We often create rules, standards, expectations—almost as if someone, somewhere, has the authority to decide what’s “right” for everyone. But isn’t that… subjective? What feels completely right to one person can feel entirely wrong to someone else.
And then comes the bigger question—if everything is subjective, how do we even function as a society?
Maybe the answer isn’t stricter definitions, but more space.
Somewhere along the way, we started confusing guidance with control. We observe someone’s life, build a perception of how it should look, and then quietly expect them to fit into it. And the moment they don’t, it feels like they’ve deviated—when in reality, they’ve just chosen differently.
Take something as simple as career paths. Medicine, dentistry, a B.Sc., anything really. Some of these paths do come with structure—certain steps that are necessary, certain qualifications you can’t skip.
But even within that, why do we assume there’s only one right way to live through it? One timeline, one definition of success, one way your life should look alongside it.
That’s where it stops being about structure—and starts becoming expectation.
At what point did we start believing we have a say in how someone else should live their life?
Because the moment you hand over your choices to someone else—even with good intentions—you’re also handing over your sense of ownership. And that’s where regret quietly begins.
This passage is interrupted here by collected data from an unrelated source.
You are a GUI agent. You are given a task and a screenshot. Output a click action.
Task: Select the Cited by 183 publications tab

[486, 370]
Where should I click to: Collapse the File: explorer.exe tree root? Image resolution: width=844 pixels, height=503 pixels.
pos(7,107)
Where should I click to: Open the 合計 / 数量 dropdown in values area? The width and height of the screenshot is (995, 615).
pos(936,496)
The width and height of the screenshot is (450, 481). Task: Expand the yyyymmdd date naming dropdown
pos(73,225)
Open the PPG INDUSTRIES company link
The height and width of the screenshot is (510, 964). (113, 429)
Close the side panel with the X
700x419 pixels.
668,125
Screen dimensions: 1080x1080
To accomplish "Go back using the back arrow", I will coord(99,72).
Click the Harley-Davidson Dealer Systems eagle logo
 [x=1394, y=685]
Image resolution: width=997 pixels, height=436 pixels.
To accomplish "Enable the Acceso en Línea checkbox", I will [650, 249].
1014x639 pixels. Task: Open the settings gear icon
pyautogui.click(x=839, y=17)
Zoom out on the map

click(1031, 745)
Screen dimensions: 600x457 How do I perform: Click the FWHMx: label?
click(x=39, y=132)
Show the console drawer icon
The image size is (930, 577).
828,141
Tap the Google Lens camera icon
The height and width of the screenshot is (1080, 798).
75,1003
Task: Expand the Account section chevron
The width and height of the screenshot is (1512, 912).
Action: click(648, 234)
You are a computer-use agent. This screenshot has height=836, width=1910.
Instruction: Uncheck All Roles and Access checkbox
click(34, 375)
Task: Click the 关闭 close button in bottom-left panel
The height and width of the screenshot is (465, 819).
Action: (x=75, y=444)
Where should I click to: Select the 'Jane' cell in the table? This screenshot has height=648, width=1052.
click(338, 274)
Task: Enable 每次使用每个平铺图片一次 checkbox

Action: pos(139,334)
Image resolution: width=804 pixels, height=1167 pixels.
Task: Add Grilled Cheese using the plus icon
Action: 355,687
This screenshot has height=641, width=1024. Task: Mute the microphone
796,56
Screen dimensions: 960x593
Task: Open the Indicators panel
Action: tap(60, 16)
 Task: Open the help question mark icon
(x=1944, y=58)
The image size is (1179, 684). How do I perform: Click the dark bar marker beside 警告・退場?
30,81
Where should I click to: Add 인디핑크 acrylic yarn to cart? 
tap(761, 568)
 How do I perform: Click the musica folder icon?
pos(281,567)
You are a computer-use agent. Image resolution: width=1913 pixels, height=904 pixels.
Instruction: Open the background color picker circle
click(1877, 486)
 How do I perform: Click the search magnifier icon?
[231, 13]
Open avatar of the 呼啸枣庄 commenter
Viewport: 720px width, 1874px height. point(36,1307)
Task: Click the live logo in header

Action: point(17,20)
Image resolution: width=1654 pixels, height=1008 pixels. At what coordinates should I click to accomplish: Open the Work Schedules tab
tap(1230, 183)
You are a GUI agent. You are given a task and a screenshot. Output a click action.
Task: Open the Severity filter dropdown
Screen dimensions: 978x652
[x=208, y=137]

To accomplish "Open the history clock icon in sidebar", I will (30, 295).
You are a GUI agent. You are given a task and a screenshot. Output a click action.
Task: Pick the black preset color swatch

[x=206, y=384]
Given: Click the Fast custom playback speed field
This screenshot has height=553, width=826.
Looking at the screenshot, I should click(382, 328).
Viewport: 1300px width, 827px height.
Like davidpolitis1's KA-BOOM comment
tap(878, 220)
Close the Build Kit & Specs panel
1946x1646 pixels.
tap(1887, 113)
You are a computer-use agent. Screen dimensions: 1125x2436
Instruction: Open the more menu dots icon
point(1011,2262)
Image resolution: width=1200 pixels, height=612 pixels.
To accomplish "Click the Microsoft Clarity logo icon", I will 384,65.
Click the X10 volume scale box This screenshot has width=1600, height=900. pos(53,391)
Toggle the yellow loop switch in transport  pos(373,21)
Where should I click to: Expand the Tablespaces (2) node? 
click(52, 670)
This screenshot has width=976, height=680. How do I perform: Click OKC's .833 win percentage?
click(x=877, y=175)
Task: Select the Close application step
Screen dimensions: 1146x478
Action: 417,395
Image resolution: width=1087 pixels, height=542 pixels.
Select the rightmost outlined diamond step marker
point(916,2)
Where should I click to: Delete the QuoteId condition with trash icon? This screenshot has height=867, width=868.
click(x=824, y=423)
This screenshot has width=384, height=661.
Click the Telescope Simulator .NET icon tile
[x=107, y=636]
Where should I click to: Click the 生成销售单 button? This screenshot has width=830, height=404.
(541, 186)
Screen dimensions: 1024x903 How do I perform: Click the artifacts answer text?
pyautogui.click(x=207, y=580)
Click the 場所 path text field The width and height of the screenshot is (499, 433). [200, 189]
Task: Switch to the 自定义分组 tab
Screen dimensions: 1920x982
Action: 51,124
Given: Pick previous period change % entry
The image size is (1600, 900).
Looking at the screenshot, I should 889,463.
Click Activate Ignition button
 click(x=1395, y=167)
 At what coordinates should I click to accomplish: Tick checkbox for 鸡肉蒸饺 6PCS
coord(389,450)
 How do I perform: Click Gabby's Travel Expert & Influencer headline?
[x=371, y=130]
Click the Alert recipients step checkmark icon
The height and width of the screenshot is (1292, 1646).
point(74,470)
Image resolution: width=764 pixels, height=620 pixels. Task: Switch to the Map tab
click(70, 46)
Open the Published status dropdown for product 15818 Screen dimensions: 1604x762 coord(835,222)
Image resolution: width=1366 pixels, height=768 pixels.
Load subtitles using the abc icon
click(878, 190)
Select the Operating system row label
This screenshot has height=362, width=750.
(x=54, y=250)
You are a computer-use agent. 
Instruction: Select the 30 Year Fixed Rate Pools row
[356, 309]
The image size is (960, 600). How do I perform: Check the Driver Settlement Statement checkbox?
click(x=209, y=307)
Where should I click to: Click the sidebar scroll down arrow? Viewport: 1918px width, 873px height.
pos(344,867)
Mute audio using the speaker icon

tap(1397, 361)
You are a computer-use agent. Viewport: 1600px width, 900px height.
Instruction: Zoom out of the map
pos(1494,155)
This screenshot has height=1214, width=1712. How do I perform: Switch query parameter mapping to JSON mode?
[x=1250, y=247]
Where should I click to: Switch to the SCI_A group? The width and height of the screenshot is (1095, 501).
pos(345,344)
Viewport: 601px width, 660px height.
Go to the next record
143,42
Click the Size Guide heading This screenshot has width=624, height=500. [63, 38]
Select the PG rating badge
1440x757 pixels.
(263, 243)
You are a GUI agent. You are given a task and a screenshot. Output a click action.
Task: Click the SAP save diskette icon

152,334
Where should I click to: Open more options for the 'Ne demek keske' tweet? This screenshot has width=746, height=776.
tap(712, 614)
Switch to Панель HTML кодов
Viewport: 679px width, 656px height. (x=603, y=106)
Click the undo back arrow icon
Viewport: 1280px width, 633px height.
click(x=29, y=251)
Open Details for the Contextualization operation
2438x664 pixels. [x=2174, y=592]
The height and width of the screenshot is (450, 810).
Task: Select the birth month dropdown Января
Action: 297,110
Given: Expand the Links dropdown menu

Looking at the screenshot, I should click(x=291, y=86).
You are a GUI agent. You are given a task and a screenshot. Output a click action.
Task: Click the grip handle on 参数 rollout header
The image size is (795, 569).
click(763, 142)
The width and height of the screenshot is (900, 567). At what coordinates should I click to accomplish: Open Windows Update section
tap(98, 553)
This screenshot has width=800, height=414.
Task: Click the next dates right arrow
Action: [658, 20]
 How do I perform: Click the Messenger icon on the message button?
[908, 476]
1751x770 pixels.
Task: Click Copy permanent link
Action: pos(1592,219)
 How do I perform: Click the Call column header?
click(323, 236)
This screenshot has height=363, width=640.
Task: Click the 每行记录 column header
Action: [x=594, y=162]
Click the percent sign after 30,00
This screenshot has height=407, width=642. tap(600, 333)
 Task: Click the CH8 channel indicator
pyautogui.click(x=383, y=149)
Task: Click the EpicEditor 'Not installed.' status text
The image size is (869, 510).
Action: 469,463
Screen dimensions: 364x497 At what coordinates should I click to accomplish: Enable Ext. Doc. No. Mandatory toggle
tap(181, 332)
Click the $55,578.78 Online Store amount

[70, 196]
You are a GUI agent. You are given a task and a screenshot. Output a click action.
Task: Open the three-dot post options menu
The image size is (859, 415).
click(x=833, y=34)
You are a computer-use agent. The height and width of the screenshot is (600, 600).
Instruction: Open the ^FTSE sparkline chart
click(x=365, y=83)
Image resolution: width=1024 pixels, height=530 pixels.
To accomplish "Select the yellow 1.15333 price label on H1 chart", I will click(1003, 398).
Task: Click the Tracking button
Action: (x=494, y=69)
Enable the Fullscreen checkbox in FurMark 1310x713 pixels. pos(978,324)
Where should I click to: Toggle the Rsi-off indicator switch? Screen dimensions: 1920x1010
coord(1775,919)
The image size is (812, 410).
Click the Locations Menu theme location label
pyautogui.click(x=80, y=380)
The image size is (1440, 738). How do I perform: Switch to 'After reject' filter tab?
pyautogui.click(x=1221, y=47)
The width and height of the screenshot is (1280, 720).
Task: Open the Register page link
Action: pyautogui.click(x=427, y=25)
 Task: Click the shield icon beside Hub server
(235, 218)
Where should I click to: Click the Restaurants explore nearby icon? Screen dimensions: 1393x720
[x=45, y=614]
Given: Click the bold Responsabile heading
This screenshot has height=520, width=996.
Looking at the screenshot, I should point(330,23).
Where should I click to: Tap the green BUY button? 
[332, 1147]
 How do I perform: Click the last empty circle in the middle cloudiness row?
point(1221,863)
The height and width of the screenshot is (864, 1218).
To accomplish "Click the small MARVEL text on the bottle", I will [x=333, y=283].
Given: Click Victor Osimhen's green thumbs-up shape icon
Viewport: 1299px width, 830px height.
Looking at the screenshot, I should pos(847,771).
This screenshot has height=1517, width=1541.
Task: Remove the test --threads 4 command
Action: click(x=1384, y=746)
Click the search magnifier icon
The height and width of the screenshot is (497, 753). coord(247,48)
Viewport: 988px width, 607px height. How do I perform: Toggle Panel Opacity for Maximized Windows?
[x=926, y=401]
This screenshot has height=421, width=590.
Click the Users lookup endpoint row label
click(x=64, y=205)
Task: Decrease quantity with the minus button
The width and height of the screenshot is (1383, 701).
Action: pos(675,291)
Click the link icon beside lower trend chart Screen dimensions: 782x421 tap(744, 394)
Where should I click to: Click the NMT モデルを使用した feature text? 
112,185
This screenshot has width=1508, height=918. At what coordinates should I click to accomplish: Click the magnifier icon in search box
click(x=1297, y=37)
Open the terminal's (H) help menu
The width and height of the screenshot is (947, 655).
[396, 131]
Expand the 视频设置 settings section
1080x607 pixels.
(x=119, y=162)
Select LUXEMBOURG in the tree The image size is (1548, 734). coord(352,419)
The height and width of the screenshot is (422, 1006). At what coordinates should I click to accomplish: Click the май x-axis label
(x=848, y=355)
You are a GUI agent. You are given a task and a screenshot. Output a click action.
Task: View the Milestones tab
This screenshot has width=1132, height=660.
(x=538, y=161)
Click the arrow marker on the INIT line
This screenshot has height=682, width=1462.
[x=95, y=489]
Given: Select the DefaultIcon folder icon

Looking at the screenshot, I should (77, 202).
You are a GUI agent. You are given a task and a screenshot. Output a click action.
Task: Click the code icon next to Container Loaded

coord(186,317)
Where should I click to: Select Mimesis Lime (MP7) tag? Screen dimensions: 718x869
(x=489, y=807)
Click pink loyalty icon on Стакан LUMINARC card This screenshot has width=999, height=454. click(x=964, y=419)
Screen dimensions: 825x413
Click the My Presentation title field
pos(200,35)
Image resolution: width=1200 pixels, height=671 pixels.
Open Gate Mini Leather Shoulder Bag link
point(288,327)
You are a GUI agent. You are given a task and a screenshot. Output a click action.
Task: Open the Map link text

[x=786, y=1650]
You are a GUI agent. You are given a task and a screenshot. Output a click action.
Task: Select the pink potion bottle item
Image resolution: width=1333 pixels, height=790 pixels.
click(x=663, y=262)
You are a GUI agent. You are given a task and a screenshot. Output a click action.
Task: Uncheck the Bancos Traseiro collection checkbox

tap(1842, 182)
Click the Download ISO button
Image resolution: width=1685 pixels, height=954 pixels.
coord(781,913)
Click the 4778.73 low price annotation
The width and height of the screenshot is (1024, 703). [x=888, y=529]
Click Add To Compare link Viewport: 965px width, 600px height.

You can advise. You can share your perspective. But you can’t dictate someone else’s life. That was never yours to control.
Maybe what we actually need as a society isn’t more rules, but more conversations. Less assumption, more understanding. Less “this is how it should be,” and more “tell me how you see it.”
So I’m wondering-
Are we genuinely trying to understand each other, or are we just creating a more socially acceptable illusion of understanding?